In the Saudi version of Ikea's annual furniture booklet, all the women who appear in the catalogue published in other countries have been removed via photo retouching.
The altered images caused a stir when revealed in Swedish media, prompting an apology from Ikea's head office in Sweden.
“We apologize and understand that people are upset,” said Ulrika Englesson Sandman, a spokeswoman for the Inter IKEA Systems, which owns the Ikea trademark and concept, to the Expressen newspaper.
“This is really unfortunate. We have been in contact with Saudi Arabia to discuss this issue. It should be possible to balance Ikea's values so that we don't discriminate people. At the same time, we try to adapt to the cultures and the legislation that are there," she told Sveriges Radio (SR).
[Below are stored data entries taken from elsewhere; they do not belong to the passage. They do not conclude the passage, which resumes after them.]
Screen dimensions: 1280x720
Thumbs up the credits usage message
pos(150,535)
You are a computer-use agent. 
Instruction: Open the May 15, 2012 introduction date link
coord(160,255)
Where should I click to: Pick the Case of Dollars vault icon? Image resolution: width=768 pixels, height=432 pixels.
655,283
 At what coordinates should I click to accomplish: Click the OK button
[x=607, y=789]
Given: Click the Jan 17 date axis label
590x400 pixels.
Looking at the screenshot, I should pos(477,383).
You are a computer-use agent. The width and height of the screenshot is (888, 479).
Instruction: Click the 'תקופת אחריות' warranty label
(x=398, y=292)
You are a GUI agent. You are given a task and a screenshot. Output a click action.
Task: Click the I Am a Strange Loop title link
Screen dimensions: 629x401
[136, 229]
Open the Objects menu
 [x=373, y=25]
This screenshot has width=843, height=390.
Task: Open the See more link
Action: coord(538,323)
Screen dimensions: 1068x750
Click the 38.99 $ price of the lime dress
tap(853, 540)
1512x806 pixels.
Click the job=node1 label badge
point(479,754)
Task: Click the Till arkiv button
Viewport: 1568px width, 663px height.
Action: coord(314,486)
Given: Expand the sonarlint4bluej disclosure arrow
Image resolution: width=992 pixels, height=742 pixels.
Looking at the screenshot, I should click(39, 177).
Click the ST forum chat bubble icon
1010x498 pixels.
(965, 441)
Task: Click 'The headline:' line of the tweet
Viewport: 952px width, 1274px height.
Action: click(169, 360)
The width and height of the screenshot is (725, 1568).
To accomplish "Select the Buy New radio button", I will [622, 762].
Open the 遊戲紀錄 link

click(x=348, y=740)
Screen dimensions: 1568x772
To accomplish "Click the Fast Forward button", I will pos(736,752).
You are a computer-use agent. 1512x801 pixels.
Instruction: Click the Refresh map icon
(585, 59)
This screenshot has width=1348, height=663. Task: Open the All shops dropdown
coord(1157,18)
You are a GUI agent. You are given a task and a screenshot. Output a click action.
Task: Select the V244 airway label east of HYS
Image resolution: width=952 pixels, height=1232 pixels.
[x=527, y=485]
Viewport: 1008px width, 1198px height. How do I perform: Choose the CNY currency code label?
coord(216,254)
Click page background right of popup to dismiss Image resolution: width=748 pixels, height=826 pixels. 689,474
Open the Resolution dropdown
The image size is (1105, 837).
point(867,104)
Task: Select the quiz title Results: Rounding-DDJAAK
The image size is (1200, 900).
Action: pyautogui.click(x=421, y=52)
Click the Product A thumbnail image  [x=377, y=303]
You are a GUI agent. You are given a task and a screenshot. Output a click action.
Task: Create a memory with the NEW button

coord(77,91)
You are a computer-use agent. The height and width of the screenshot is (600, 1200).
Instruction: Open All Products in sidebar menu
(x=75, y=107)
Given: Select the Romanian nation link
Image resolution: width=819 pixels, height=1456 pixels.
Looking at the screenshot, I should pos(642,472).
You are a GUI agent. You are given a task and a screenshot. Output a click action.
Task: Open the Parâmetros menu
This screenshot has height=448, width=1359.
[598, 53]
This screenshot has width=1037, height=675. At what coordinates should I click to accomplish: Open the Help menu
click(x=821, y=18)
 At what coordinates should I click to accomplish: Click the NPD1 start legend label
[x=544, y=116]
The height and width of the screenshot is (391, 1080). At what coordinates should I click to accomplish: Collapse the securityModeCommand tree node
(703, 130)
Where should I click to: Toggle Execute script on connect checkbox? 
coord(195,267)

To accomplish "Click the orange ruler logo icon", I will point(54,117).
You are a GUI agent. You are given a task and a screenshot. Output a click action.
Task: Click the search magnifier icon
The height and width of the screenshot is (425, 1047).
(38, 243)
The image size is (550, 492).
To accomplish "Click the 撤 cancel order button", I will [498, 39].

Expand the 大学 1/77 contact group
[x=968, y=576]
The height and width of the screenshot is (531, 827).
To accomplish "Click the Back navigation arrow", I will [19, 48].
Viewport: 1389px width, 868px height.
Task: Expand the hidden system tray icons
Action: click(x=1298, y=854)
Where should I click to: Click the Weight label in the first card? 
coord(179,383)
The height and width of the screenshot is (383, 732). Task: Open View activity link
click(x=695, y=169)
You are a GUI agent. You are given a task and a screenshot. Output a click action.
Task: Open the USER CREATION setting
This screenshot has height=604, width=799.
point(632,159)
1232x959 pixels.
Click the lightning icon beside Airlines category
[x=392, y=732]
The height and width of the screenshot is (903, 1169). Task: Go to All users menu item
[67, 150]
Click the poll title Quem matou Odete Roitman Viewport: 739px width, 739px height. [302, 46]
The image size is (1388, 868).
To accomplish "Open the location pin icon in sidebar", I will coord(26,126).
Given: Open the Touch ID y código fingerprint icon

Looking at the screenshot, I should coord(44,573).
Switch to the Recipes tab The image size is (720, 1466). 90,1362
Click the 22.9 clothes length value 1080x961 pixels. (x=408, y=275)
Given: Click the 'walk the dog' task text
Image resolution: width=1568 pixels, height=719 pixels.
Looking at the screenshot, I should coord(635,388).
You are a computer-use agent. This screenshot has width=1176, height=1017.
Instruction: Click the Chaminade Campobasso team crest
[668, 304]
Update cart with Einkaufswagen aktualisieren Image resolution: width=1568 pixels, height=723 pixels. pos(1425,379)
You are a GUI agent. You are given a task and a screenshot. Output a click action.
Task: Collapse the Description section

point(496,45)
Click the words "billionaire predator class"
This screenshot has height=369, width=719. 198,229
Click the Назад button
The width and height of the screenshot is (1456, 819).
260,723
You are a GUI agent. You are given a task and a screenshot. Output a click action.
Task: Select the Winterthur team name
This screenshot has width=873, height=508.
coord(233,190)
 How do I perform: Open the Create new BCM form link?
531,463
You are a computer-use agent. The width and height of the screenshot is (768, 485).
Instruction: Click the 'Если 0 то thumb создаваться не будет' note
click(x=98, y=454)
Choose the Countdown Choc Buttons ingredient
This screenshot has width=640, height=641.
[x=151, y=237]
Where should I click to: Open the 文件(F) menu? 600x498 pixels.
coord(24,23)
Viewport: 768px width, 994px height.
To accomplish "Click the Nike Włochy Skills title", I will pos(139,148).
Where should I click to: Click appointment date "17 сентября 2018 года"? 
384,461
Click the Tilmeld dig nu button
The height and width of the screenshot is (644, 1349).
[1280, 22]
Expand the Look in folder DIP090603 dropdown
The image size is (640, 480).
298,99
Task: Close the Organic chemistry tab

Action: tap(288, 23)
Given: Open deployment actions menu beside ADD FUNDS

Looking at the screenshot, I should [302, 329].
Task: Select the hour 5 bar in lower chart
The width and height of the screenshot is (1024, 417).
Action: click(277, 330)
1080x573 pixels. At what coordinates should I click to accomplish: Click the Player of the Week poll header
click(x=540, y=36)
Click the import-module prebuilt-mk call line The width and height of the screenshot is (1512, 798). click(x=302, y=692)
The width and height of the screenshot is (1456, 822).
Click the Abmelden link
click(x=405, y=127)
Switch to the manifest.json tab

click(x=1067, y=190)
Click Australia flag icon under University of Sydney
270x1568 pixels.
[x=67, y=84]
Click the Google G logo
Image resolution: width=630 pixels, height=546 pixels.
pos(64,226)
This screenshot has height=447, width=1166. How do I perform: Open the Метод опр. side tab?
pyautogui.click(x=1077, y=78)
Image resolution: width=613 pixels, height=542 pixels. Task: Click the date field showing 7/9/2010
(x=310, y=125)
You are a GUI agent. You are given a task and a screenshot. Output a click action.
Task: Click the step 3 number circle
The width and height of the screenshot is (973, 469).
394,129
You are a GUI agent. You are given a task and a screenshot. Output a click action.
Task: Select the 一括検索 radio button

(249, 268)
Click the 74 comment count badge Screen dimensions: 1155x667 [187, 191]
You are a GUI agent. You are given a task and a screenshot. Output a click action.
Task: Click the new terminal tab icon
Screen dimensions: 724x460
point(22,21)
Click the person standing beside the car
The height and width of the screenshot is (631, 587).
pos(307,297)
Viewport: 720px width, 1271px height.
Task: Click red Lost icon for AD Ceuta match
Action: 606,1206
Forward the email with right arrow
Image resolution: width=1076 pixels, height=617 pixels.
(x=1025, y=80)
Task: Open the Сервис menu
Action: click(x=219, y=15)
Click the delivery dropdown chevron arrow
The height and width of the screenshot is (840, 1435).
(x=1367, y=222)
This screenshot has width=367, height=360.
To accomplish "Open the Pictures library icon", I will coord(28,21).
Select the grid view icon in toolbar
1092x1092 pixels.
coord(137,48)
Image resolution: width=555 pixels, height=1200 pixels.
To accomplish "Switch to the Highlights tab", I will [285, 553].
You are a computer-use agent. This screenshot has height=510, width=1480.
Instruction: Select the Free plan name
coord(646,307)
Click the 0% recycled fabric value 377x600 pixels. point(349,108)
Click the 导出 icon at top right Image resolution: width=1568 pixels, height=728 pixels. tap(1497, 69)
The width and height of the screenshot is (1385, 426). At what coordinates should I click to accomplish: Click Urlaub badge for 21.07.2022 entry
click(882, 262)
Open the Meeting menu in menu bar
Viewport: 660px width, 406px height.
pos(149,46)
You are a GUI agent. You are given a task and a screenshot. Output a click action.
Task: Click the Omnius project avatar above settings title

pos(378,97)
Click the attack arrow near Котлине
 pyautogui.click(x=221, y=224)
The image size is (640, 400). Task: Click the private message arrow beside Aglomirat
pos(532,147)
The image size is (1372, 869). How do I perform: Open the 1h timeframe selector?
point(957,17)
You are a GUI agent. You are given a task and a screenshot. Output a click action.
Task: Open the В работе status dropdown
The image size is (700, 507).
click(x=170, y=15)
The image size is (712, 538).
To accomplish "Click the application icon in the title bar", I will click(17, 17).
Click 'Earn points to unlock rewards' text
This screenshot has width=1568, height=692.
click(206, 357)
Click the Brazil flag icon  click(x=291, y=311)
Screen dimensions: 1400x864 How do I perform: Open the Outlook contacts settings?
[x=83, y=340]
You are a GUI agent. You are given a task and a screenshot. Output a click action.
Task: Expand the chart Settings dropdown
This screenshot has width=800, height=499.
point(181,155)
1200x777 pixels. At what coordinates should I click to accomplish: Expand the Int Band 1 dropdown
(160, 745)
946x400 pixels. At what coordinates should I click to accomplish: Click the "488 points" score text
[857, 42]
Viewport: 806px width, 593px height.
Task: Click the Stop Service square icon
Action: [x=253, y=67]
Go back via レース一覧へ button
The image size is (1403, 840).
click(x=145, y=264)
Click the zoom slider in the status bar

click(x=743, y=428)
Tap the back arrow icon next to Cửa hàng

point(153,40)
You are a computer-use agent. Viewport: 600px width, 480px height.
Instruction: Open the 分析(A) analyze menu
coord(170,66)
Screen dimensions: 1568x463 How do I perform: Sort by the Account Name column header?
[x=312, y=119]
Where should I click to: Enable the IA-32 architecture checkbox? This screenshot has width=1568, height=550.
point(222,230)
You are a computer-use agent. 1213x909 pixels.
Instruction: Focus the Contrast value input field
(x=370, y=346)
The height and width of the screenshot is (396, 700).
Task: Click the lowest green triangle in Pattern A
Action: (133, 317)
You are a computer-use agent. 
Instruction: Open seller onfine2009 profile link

The removal of the women, including a young girl who was pictured studying at her desk, has prompted a strong response from many prominent women in Sweden:
"You can't remove or airbrush women out of reality. If Saudi Arabia does not allow women to be seen or heard, or to work, they are letting half their intellectual capital go to waste," Swedish minister for trade, Ewa Björling, said in a statement.
"It's impossible to retouch women out of reality," she told the Metro newspaper.
Her sentiment was echoed by Sweden's European Union Minister Birgitta Ohlsson, who branded the incident "medieval" on the social networking site Twitter.
Even the image of a female designer who helped design the company's "PS" line of home furnishings has been removed from the Saudi catalogues.
Saudi Arabia applies strict rules of gender segregation, banning women from driving and requiring them to have permission from a male guardian before travelling or receiving medical care.
Ikea's Saudi franchise partner currently operates three stores in the country, where it has seen "double digit" yearly growth over the past five years, according to its website.